Exercise aim →
Reproduce every line of the material between the lines holding "The image size is (1040, 600)." and "[x=405, y=89]", inclusive, requests and all, and increase each coordinate in the answers by 148.

Provided data →
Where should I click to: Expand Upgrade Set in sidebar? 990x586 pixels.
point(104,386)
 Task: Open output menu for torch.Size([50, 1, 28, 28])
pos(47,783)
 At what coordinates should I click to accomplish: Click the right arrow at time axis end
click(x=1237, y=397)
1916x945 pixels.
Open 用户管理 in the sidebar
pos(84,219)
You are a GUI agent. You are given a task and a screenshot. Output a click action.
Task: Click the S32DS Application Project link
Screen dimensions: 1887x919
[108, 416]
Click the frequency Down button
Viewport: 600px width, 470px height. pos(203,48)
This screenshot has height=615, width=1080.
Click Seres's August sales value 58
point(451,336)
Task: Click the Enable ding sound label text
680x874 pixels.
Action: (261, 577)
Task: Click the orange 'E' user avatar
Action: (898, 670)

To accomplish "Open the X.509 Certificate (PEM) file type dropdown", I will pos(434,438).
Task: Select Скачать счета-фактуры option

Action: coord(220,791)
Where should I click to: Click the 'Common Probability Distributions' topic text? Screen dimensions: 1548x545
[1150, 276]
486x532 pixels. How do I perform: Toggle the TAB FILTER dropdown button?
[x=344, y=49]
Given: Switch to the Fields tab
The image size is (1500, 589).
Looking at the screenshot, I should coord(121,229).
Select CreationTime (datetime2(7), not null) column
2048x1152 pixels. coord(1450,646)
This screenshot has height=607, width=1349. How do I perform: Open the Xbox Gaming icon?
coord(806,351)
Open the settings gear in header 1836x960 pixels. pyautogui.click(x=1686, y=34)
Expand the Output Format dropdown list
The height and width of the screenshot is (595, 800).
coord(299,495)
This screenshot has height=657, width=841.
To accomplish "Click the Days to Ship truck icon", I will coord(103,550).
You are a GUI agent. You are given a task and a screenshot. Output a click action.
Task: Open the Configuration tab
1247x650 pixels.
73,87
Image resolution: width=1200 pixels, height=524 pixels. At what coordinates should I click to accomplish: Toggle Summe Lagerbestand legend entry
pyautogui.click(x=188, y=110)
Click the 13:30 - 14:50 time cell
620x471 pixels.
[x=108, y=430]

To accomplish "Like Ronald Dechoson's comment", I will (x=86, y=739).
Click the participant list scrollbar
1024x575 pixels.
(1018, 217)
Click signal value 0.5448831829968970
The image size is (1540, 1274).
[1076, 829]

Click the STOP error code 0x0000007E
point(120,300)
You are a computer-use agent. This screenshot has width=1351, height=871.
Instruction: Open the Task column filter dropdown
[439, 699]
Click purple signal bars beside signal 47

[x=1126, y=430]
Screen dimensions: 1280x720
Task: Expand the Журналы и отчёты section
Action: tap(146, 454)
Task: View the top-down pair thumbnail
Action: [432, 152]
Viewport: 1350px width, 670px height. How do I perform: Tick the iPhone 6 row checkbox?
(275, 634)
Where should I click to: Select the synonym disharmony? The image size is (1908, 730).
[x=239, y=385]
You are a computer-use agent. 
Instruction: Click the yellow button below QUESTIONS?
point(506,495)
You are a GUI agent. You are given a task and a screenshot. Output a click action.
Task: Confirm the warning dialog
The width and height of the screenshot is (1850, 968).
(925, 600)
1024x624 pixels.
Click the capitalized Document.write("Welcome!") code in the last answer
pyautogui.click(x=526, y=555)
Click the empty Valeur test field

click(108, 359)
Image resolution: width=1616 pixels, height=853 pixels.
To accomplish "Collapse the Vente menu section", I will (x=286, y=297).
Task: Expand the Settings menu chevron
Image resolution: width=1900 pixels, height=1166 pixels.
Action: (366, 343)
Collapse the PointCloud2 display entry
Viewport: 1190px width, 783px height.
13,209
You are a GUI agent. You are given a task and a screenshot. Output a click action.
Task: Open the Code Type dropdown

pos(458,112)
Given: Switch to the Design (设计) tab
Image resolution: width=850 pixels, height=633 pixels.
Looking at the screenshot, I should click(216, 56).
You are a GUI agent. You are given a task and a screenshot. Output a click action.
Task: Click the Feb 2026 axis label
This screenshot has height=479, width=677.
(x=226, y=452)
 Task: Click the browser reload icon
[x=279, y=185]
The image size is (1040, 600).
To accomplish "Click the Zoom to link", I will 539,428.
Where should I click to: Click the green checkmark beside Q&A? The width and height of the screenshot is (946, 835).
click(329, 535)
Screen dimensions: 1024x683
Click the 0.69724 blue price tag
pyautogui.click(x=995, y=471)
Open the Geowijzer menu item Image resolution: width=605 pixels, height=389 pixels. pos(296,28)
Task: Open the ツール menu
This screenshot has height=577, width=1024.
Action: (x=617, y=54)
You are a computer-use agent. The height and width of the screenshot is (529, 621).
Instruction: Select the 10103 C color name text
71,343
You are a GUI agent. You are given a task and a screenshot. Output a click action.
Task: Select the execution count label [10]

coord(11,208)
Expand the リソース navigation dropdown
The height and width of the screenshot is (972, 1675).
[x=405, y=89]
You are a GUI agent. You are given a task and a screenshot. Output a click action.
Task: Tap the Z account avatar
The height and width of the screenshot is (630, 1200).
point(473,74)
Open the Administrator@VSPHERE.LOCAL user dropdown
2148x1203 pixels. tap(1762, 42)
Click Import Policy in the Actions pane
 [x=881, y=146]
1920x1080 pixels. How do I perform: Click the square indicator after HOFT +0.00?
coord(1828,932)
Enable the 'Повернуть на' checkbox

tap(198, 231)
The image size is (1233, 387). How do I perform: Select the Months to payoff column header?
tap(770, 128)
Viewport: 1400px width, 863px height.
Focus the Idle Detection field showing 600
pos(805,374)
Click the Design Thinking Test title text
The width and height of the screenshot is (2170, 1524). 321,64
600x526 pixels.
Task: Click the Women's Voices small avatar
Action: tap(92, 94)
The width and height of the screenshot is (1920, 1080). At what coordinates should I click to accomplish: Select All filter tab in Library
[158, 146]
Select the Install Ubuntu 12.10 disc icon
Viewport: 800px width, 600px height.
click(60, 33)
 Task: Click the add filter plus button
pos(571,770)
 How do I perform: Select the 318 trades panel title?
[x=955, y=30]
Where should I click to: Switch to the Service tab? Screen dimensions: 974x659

Problem solution →
The image size is (1040, 600).
To accomplish "Click the Zoom to link", I will 687,576.
Where should I click to: Click the green checkmark beside Q&A? The width and height of the screenshot is (946, 835).
click(477, 683)
Screen dimensions: 1024x683
Click the 0.69724 blue price tag
pyautogui.click(x=1143, y=619)
Open the Geowijzer menu item Image resolution: width=605 pixels, height=389 pixels. pos(444,176)
Task: Open the ツール menu
This screenshot has height=577, width=1024.
Action: (x=765, y=202)
You are a computer-use agent. The height and width of the screenshot is (529, 621).
Instruction: Select the 10103 C color name text
219,491
You are a GUI agent. You are given a task and a screenshot. Output a click action.
Task: Select the execution count label [10]

coord(159,356)
Expand the リソース navigation dropdown
The height and width of the screenshot is (972, 1675).
[x=553, y=237]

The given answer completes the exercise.